Rattrapé par sa propre histoire, Amnon se sent prêt pour la tâche qui l’attend et commence à
localiser tous les instruments à cordes dont ont joué des musiciens ayant eu des connexions avec la guerre. Certains ont appartenu à de célèbres violonistes, et ont été amenés chez Amnon, laissés de côté par leurs propriétaires souvent partis aux Etats-Unis. D’autres sont cassés en mille morceaux, débris d’une autre vie que les musiciens veulent oublier. Et puis il y a les émouvants Klezmers, musiciens itinérants qui jouaient pour des mariages ou bar-mitsvot. Ceux-là sont marqués par une étoile de David, signe de reconnaissance. A Rome, quatre d’entre eux ont été répartis parmi les jeunes de l’orchestre.
Avec une patience infinie, Amnon Weinstein reconstruit comme un puzzle ces instruments, leur
donnant une nouvelle vie tout en gardant la mémoire de l’ancienne. Connu dans le monde entier
pour son travail, Amnon Weinstein est devenu l’architecte de ces instruments d’un certain passé qui ne passe pas, les cherchant sur toute la planète.

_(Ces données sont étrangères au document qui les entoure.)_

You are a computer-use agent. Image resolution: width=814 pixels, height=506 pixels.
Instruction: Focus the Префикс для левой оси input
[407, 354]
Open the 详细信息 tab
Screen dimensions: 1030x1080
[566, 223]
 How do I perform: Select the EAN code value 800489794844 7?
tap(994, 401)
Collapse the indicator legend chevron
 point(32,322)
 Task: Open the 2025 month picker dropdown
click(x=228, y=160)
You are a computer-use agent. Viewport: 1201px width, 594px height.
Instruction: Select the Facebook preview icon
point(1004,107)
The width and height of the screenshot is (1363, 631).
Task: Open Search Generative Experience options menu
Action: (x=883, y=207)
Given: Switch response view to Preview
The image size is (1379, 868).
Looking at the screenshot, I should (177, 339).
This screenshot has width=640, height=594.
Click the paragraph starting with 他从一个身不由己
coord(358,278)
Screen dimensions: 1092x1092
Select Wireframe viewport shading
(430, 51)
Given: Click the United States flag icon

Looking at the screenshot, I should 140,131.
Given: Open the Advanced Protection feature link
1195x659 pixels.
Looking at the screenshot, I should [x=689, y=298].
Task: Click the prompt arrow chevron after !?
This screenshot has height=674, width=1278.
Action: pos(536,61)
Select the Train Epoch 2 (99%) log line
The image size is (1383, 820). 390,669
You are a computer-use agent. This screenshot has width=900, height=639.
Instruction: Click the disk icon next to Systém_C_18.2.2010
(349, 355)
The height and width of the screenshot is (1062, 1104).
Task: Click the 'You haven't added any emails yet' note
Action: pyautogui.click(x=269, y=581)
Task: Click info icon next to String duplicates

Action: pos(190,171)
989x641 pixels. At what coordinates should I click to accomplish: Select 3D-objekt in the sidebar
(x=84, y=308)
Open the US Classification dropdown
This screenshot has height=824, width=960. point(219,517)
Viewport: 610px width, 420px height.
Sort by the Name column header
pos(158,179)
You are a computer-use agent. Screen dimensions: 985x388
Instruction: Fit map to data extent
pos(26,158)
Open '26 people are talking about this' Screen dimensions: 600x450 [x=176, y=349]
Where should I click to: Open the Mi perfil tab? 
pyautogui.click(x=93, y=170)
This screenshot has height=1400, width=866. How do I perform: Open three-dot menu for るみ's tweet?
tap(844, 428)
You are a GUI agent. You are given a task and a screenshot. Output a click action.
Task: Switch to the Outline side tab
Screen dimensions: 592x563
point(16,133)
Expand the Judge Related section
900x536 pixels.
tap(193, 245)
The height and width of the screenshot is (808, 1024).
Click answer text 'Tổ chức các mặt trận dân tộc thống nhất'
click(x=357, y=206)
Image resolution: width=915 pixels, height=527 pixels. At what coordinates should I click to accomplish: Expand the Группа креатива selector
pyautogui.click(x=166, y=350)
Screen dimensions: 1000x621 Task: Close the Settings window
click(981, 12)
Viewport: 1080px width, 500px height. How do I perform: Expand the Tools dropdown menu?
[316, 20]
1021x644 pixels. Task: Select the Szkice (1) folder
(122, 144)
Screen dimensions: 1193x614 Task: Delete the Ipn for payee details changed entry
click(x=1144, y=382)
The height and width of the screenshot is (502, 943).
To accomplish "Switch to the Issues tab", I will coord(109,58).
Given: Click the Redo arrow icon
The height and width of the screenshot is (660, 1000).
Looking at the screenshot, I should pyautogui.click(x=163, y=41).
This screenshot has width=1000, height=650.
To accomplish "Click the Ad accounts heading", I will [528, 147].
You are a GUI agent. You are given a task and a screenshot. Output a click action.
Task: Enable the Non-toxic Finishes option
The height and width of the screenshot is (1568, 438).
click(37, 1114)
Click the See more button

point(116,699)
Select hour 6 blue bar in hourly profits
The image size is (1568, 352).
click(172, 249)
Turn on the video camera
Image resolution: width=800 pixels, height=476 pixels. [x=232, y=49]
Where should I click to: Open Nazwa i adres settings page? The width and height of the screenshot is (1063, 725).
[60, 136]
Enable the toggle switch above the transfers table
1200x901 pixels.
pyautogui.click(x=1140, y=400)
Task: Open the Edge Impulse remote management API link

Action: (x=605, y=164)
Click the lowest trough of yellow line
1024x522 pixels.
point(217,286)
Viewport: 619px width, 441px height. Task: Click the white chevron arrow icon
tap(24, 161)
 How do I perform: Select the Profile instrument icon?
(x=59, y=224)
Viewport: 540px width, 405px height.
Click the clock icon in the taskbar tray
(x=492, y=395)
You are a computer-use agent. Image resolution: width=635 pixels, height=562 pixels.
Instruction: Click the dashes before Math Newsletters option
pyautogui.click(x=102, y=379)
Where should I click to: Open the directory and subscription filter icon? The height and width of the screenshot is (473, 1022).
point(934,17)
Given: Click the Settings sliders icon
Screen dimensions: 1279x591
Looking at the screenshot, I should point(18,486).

Il a refusé une seule fois une pièce car, à l’intérieur, le luthier nazi sachant que le violon appartenait à un juif avait gravé : « Heil Hitler 1936 »,
ajoutant, la croix gammée en son centre.
Aujourd’hui Amnon, aidé de Schlomo Mintz, promène ses violons dans le monde entier donnant des concerts exceptionnels qu’il a appelé les Violons de l’Espoir, preuve que quelque chose peut
perdurer. Ironie de l’Histoire, car les Allemands sacrifiaient les hommes, mais pas leurs instruments et, grâce à Amnon Weinstein, une étincelle de ces âmes sans stèles se sont retrouvées là.
Le soir du concert. Le programme a été choisi avec soin par les trois acolytes et les morceaux
alternent avec l’histoire de certains violons racontée par la comédienne italienne Manuela
Kustermann. Dans l’immense auditorium plein à craquer, les dignitaires de la communauté juive ont répondu présents. Des membres du gouvernement italien ainsi que des personnalités sont
également là. Après l’hymne italien, l’Adagio de Barber à la mémoire des six millions de morts,
s’ouvre le concert puis plusieurs morceaux s’enchaînent, dont Avinou Malkenou et le Nigoun de
Bloch.
Enfin le must du programme arrive, c’est le premier mouvement du concerto pour violon de
Beethoven par Schlomo Mintz, dont la tonalité unique caractérisée par une puissance immense et
très peu de vibrato ravive toute la mémoire des disparus. Pour la première fois peut-être, on peut
voir la couleur du son : les forêts noires où se cachaient les partisans, l’or des flammes, le gris du
ghetto, le cri rouge des morts… Quand le violon s’est tu, les notes semblaient encore vibrer dans
l’air… Un silence opaque enveloppait la salle, le vernis éclatant des violons jetait d’étranges feux et
leurs étoiles de David d’or scintillaient, comme autant de soleils perdus. De toutes ces histoires
merveilleuses, nous en avons retenu une, celle du violon de Drancy. Ce sera à lui de conclure : qu’il survive et joue encore et toujours jusqu’à ce que la valse du temps le rattrape dans sa spirale infinie et qu’il rejoigne un jour, pour l’éternité, ses compagnons d’infortune dans la constellation des six millions d’étoiles…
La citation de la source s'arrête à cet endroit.